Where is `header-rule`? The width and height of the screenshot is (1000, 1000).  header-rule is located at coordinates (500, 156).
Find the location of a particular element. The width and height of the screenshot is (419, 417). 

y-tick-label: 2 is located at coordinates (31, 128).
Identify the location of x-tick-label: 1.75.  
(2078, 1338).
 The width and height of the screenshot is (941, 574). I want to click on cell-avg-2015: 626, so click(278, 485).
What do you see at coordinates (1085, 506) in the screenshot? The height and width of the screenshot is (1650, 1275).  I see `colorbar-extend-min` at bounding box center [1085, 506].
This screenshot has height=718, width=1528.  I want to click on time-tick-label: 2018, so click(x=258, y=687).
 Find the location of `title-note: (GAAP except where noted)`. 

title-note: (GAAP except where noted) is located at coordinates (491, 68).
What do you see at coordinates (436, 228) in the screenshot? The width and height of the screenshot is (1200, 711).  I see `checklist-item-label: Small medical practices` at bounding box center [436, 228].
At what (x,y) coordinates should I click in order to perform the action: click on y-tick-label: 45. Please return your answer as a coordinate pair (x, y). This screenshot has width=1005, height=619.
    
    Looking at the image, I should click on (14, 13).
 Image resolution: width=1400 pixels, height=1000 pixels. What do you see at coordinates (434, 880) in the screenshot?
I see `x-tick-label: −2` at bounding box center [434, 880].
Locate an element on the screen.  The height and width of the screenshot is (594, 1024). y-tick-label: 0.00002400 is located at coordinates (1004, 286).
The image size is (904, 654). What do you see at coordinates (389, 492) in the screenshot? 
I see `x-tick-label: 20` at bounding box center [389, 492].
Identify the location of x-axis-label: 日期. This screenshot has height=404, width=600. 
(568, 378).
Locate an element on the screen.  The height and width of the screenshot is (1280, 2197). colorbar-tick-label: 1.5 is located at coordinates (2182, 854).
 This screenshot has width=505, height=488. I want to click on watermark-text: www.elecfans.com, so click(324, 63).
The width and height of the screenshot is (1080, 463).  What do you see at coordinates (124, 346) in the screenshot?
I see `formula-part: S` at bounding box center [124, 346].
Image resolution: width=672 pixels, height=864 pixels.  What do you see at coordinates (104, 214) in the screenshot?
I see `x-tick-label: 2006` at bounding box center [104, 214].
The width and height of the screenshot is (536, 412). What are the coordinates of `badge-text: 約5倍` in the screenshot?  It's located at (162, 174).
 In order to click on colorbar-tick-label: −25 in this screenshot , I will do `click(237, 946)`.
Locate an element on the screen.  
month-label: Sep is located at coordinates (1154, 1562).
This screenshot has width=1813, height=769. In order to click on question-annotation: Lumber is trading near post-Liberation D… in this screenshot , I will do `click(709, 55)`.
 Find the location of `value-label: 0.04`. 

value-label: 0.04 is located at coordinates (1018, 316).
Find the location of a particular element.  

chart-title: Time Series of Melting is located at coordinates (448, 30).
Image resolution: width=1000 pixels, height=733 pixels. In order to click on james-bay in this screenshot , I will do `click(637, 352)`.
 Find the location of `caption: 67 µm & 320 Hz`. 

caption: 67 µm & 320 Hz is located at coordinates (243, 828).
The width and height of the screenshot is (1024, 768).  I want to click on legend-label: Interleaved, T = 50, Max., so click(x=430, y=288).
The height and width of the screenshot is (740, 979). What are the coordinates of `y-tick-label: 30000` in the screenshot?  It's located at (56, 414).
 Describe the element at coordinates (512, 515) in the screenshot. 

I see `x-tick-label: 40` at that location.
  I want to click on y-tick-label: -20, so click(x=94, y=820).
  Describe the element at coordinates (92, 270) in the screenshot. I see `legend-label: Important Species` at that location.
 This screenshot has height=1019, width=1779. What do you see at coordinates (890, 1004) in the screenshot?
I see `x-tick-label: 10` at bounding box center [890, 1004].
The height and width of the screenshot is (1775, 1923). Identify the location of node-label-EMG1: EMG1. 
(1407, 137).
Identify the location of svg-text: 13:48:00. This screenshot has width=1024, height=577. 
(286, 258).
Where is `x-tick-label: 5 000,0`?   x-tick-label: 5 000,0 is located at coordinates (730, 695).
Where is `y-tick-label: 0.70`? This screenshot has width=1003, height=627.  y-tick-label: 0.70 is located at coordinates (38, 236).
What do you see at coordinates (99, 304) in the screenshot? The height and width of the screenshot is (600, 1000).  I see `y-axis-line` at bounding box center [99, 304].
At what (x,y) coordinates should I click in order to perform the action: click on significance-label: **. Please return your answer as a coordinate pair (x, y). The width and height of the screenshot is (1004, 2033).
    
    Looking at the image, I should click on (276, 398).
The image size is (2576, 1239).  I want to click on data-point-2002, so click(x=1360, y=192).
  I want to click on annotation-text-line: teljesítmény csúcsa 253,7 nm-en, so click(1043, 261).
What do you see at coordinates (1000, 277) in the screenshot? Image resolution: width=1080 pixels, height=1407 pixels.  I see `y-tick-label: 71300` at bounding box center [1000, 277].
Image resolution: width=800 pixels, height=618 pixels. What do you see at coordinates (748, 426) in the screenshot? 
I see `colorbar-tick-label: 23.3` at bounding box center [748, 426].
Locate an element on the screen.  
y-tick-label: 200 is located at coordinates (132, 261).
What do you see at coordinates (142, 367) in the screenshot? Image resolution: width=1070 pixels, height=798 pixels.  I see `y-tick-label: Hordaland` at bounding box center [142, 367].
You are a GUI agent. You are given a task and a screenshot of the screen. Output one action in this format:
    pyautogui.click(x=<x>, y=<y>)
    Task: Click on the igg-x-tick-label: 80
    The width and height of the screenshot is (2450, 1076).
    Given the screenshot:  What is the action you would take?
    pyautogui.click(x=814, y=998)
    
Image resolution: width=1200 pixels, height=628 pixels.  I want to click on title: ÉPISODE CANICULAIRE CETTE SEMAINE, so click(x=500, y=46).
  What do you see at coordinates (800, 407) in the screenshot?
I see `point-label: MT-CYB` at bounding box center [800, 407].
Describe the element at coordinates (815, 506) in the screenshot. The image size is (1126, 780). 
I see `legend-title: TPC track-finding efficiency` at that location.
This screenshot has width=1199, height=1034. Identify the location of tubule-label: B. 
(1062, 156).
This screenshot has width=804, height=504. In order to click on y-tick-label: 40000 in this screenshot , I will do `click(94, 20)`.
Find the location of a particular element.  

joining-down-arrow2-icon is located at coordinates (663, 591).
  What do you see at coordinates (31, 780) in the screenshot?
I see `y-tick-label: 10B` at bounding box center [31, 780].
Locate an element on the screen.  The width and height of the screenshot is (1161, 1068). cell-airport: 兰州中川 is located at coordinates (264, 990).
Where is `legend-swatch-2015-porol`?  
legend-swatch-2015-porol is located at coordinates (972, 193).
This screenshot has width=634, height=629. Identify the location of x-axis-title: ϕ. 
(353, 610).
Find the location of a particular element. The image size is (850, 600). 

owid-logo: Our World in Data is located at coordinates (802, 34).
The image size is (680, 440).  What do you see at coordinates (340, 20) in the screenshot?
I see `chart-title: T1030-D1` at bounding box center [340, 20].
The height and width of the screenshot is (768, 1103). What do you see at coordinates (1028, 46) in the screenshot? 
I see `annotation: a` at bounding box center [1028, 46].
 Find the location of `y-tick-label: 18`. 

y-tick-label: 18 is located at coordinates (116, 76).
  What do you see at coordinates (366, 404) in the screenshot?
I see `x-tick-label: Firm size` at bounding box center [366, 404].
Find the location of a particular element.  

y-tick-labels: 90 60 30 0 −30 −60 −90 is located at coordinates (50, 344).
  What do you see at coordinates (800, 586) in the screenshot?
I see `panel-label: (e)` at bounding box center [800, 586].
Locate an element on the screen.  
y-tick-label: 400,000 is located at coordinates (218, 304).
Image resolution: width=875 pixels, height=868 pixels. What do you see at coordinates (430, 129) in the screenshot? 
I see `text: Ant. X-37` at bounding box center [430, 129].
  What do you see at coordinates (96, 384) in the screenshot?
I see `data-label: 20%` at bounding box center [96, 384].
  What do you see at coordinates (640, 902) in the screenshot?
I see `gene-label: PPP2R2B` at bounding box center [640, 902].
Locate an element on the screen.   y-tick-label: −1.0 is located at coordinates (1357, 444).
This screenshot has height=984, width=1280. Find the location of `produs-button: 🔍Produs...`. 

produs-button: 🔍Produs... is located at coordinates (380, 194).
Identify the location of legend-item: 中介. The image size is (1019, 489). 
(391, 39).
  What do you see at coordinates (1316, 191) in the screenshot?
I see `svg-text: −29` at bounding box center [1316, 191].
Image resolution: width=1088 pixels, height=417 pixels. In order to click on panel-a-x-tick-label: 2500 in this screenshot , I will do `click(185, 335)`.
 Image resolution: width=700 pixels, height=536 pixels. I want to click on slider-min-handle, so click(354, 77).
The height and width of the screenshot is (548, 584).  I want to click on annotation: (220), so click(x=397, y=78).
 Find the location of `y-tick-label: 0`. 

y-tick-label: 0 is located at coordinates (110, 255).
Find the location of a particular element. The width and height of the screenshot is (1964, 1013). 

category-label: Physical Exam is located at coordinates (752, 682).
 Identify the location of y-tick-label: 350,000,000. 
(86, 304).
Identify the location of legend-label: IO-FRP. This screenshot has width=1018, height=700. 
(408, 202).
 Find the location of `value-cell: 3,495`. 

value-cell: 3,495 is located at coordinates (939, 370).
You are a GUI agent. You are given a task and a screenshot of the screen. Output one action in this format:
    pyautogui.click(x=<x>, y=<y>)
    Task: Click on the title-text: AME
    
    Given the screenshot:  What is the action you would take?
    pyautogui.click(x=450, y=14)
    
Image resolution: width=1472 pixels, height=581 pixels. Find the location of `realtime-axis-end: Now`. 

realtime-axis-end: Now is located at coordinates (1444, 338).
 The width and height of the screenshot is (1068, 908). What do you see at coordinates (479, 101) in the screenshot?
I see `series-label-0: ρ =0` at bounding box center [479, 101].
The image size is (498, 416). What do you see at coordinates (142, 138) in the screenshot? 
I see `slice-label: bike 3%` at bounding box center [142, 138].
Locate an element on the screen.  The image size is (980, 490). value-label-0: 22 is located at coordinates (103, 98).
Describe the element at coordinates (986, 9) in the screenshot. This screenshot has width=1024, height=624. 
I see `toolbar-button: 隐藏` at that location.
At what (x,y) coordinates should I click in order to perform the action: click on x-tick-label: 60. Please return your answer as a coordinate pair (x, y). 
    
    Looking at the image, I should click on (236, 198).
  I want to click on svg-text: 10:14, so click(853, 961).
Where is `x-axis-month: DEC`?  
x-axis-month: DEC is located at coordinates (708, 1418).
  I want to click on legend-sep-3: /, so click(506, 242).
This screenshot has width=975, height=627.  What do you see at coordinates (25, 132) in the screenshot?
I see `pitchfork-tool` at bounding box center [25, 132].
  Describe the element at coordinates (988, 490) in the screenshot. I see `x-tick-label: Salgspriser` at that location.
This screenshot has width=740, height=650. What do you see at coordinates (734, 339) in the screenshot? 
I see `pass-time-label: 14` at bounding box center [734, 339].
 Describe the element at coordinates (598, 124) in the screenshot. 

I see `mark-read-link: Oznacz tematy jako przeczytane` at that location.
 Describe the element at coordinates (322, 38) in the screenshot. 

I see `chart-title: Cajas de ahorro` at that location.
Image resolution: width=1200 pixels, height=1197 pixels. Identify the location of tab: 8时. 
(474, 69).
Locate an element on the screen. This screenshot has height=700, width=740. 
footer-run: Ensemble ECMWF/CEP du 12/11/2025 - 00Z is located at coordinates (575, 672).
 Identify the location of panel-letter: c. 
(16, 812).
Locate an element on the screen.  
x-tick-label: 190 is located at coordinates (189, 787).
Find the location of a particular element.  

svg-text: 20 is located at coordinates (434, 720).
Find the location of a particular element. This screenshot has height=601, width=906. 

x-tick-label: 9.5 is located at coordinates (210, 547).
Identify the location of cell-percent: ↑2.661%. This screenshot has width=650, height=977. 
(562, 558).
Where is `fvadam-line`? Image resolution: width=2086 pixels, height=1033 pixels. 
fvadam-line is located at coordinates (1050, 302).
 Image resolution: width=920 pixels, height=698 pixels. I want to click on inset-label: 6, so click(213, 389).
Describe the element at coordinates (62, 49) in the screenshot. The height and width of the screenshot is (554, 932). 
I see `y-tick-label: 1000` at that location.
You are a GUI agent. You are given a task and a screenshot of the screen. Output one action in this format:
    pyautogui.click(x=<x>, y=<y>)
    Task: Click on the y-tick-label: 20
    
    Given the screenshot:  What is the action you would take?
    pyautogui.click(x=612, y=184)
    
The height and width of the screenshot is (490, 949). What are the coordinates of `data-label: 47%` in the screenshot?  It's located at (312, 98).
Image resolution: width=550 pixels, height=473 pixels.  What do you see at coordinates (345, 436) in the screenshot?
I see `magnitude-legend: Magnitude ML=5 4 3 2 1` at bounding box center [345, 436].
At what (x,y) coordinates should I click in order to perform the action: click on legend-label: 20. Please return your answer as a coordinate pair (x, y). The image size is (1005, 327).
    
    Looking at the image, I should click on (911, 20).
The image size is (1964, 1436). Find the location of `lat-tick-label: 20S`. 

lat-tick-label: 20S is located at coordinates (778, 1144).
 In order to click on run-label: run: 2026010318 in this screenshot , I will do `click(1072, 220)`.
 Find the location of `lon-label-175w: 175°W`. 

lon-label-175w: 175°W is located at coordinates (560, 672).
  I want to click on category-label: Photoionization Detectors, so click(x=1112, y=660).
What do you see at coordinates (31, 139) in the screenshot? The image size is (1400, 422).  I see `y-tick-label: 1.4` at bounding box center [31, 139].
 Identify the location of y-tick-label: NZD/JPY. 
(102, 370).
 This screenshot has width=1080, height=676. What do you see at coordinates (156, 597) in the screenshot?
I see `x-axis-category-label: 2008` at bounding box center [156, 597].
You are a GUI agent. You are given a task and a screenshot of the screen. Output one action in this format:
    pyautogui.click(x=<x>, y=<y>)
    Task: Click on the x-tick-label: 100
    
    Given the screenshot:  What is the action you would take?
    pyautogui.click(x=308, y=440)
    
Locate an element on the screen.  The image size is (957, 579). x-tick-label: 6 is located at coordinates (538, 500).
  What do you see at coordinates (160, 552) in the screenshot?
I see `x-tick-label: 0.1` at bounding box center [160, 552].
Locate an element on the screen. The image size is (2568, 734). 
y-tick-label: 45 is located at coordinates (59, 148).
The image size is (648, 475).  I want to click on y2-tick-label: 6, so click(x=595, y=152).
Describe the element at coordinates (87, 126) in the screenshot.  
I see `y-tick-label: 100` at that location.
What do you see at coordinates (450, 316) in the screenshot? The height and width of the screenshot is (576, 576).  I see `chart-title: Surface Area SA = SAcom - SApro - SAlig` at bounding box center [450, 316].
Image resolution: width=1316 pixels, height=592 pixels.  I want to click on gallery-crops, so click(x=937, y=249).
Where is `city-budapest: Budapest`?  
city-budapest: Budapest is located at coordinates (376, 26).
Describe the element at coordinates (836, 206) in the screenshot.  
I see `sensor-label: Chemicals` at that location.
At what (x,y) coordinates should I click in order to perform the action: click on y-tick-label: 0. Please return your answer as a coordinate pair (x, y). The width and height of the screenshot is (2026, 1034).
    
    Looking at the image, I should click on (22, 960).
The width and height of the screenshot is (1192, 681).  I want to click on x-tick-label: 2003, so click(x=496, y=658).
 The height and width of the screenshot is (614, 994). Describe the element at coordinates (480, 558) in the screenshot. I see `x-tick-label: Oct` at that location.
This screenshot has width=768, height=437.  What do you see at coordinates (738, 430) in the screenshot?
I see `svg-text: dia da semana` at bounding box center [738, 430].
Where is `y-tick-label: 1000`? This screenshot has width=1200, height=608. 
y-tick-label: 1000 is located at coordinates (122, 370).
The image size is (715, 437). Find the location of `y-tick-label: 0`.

------------------------------------

Print the rows verbatim, starting with the line containing "This screenshot has width=1199, height=1034." and going on through the line containing "This screenshot has width=804, height=504.", including both of those lines.

• _Answer section_:
This screenshot has width=1199, height=1034. Identify the location of tubule-label: B. 
(1062, 156).
This screenshot has width=804, height=504. In order to click on y-tick-label: 40000 in this screenshot , I will do `click(94, 20)`.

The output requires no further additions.